Na, jetzt ist der Irrsinn wohl perfekt. Von wegen Hochintelligenz! Offenbar litt ich jetzt auch noch an Halluzinationen.
Ich legte die Hand an die Tür und sie durchfuhr das massive Metall, ohne dass ich etwas gespürt hätte.
Entsetzt schrie ich auf und stolperte zurück, auf den Tisch der Testleiter zu. Panik durchflutete mich, als vor mir die vordere Kante des Tisches auftauchte und ich registrierte, dass ich mitten im Tisch stand.
Ein Alptraum! Das ist nur ein wahnsinnig realer Alptraum!
Ich wich zur Wand zurück, aber diese verschluckte meinen Arm, als sei sie überhaupt nicht real. Ich schrie panisch und stolperte vor.
Aufwachen! Ich muss Aufwachen!
Ich schlug mir selbst ins Gesicht und von der Ecke, wo ich gesessen hatte, spürte ich den Schmerz. Wie konnte der Schmerz woanders sein als ich? Ich fuhr angsterfüllt herum und sah mich selbst noch immer am Tisch sitzen, vor mir Notizpapier, einen schwarzen Kugelschreiber und - wenn benötigt - etwas zu Trinken.
Ich brach in hysterisches Schreien aus und schlug die Hände vor das Gesicht.

Das Summen im Raum endete abrupt und die Tür öffnete sich langsam. Zitternd senkte ich die Hände und fand mich an meinem Platz wieder, körperlich in Ordnung und ganz real.
Mein Herz hämmerte bis zum Hals und mein Magen rebellierte.
Was zum Teufel war das?
Der Junge mit dem Pferdeschwanz betrat den Raum, gefolgt von der Frau mit der Hausfrauendauerwelle. Sie trat zu mir und griff meine eiskalte Hand.
„Glückwunsch“, sagte sie, „Sie haben den Test bestanden. Wir werden Sie sehr gut brauchen können."

 
Zuletzt bearbeitet:

Hallo Teffa!
Eine wirklich seltsame Geschichte.
Am Anfang finde ich es etwas zu lang, die Gedankengänge und die Suche nach dem Parkplatz.
Zum Schluß, als der Test sozusagen beginnt wird es richtig spannend, aber irgendwie verstehe ich den Schluß nicht.
Wieso Test bestanden? Ausgeflippt ist sie ja, auch wenn sie dennoch am Tisch saß. Ging es um Platzangst oder die eigene, äußerliche Kontrolle?

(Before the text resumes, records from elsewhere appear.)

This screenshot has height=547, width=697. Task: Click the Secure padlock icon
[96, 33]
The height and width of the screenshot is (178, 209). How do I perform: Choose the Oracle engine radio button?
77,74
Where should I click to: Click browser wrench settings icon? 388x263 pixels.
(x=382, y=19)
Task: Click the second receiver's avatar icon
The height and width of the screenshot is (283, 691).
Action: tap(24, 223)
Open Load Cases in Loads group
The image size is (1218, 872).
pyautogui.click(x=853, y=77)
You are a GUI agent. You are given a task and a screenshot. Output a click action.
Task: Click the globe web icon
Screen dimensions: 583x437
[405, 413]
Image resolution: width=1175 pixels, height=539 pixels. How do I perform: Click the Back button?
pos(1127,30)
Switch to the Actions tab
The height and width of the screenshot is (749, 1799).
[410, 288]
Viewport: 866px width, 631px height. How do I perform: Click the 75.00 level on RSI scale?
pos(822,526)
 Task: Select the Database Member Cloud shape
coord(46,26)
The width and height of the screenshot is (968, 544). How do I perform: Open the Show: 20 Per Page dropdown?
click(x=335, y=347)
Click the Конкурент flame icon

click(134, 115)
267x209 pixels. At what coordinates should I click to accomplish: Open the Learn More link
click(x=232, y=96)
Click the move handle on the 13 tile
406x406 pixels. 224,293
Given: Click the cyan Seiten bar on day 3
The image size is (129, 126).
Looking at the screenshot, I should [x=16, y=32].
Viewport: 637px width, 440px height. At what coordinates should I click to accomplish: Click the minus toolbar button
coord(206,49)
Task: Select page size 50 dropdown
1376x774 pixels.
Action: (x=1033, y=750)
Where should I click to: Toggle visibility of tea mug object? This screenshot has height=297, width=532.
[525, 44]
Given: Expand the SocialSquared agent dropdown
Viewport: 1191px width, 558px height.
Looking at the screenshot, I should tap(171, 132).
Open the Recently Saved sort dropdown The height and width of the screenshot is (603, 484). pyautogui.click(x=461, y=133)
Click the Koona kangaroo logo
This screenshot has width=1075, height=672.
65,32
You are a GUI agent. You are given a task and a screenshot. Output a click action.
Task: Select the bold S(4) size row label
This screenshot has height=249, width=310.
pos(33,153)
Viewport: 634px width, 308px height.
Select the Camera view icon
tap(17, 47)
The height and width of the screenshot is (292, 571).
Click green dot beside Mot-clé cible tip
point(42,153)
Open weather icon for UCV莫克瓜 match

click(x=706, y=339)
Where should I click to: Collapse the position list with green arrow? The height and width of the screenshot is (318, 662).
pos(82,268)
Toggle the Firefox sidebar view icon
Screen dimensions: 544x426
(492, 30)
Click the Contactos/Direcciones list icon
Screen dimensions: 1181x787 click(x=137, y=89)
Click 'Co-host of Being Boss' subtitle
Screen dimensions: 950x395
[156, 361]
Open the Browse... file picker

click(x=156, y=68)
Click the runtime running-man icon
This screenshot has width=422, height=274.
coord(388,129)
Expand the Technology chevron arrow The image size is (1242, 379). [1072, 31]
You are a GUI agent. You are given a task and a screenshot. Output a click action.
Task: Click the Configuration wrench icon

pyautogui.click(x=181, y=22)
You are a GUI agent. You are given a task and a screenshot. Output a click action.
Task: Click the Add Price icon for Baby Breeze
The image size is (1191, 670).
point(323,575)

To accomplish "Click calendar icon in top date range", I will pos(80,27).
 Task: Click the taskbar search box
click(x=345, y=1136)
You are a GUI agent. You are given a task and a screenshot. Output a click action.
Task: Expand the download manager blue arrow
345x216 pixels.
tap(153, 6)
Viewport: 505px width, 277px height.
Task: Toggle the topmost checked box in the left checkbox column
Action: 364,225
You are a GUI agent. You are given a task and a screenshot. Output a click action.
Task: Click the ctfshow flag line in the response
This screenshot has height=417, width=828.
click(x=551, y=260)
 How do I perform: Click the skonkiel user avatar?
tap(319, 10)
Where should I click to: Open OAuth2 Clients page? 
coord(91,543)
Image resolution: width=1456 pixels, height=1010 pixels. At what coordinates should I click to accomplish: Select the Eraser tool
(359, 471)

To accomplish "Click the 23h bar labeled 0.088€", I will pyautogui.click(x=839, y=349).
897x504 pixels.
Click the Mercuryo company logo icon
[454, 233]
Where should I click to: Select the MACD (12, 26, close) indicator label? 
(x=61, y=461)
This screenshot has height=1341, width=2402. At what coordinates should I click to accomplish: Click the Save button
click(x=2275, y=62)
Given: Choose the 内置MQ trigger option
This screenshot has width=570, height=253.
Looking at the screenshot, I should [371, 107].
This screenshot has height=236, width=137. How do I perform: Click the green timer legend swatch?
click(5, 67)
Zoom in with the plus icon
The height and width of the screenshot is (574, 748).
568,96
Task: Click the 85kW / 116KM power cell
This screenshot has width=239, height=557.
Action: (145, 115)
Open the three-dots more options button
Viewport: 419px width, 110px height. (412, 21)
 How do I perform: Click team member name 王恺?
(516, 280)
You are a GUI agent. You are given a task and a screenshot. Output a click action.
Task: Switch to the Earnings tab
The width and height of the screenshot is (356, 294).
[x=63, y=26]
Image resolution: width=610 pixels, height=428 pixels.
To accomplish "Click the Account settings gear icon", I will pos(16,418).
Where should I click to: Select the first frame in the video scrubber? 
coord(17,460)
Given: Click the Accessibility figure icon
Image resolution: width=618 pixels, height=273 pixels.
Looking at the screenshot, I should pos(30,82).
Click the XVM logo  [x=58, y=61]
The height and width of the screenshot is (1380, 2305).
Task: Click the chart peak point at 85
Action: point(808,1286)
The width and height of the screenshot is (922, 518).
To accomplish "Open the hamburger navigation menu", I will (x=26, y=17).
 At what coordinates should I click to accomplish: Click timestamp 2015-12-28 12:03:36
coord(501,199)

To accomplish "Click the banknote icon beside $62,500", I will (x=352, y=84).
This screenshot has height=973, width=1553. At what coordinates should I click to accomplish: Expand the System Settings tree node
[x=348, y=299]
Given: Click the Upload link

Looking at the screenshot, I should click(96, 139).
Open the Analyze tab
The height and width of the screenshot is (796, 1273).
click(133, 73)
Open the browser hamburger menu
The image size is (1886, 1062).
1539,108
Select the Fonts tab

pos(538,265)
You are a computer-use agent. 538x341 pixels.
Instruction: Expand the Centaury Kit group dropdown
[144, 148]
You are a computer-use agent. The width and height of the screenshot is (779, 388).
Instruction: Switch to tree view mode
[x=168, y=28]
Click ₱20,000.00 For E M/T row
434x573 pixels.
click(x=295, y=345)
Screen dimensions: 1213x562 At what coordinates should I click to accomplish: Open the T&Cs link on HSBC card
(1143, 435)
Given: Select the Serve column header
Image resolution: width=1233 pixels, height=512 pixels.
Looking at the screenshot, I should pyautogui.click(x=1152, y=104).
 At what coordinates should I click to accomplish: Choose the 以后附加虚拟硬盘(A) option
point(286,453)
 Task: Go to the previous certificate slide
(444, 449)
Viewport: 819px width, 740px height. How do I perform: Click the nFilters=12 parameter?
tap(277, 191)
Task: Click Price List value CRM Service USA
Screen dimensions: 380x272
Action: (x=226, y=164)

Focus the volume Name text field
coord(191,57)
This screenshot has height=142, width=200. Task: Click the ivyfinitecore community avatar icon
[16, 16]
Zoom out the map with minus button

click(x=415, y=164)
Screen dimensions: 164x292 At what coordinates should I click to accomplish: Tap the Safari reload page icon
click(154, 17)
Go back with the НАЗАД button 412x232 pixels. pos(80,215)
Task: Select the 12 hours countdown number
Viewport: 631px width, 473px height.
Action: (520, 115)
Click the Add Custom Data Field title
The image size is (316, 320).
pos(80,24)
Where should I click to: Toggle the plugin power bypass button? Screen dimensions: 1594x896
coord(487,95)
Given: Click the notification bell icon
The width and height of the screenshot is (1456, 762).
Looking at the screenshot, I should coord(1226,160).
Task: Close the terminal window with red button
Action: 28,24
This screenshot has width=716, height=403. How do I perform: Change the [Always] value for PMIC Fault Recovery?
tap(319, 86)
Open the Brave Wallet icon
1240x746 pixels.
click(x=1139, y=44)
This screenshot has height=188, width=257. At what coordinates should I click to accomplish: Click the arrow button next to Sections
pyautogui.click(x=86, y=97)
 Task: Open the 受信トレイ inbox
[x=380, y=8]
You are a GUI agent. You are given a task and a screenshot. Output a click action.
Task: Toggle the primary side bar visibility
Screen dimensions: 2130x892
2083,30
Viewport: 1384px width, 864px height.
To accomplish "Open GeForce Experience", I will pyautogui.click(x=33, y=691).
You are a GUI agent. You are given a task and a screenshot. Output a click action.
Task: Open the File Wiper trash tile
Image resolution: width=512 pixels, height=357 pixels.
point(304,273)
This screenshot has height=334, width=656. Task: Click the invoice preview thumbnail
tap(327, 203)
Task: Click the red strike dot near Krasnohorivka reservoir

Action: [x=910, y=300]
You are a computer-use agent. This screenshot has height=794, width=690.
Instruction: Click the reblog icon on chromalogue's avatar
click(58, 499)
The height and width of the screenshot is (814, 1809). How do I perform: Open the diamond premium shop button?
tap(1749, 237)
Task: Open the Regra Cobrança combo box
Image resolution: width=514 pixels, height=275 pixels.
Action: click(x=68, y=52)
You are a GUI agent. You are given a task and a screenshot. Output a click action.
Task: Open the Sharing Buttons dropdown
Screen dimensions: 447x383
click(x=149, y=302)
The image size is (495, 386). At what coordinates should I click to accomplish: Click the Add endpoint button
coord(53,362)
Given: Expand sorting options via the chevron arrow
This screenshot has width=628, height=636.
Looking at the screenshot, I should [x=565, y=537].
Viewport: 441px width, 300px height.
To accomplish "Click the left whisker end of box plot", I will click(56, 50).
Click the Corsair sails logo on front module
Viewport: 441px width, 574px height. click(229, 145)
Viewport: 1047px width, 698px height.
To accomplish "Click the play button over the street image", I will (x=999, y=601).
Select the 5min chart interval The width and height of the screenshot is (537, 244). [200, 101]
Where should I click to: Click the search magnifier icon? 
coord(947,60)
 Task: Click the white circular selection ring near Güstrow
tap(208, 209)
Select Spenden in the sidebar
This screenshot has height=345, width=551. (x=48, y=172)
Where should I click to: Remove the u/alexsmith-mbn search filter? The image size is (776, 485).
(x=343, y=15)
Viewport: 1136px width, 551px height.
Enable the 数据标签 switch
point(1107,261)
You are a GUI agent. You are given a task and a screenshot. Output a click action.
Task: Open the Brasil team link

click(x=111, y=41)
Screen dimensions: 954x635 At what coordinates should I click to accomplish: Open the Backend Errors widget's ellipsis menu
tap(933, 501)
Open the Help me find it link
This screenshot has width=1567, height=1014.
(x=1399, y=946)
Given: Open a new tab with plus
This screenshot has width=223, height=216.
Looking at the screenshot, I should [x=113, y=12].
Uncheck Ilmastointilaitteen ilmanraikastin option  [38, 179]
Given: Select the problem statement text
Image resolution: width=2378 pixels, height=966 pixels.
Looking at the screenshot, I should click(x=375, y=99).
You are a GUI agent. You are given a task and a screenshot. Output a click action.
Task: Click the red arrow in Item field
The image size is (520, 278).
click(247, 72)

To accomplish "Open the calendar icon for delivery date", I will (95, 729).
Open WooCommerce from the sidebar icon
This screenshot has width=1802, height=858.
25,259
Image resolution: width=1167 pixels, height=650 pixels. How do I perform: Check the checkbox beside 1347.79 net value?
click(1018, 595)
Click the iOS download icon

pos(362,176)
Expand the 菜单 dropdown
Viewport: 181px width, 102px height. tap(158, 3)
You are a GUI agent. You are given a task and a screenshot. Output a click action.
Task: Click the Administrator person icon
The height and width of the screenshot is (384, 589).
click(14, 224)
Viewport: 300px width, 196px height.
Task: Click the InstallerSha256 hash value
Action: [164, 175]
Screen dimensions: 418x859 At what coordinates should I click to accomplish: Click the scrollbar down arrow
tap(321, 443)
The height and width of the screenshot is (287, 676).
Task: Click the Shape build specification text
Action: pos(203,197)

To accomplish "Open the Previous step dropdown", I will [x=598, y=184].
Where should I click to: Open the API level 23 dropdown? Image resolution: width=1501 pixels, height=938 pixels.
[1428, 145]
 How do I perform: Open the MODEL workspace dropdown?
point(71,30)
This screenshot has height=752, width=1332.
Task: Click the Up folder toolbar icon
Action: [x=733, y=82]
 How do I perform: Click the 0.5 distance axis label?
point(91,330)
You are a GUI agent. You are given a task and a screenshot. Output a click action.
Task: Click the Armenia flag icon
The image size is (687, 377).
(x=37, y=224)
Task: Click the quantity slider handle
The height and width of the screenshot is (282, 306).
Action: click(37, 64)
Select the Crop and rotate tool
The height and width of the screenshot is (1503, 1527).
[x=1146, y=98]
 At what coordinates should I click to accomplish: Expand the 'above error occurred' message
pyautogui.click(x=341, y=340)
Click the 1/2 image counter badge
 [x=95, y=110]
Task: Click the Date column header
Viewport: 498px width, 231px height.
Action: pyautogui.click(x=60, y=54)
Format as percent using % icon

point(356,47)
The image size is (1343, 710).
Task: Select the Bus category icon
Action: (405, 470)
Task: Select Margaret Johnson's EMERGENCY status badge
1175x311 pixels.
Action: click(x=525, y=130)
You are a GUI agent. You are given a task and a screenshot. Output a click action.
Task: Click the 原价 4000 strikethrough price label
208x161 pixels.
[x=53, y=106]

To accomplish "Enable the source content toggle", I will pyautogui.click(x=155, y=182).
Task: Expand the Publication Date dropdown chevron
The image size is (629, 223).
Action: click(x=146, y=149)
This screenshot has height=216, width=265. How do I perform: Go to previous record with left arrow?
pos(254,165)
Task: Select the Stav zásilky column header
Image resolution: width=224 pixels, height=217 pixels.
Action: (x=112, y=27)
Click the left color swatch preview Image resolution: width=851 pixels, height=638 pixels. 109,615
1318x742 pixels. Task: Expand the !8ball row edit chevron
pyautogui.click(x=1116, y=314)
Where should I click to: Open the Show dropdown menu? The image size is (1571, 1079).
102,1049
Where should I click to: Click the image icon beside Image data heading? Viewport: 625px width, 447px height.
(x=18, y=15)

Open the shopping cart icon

Ansonsten einen guten Schreibstil und flüssig geschrieben. Vielleicht sollte ich sie nochmals durchlesen-dann kapiere ich sie vielleicht.

Aber da war diese Ungewissheit, die ich endlich loswerden wollte und die Chance endlich einmal aus der Masse herauszuragen,
(zweimal endlich ist nicht so gut. vielleicht solltest Du das zweite weglassen.)

LG Joker

 

hmm, das Ende deiner Geschichte regt zum Nachdenken an. Man fragt sich, welcher Test dies wohl gewesen sein könnte, angesichts der Tatsache, dass die Organisation die Frau wegen ihrem Panikanfalls gut gebrauchen konnte.

Andererseits ist es irgendwie schade, eine Geschichte, die eigentlich sehr spannend zu Lesen ist, so derartig offen zu beenden wie diese.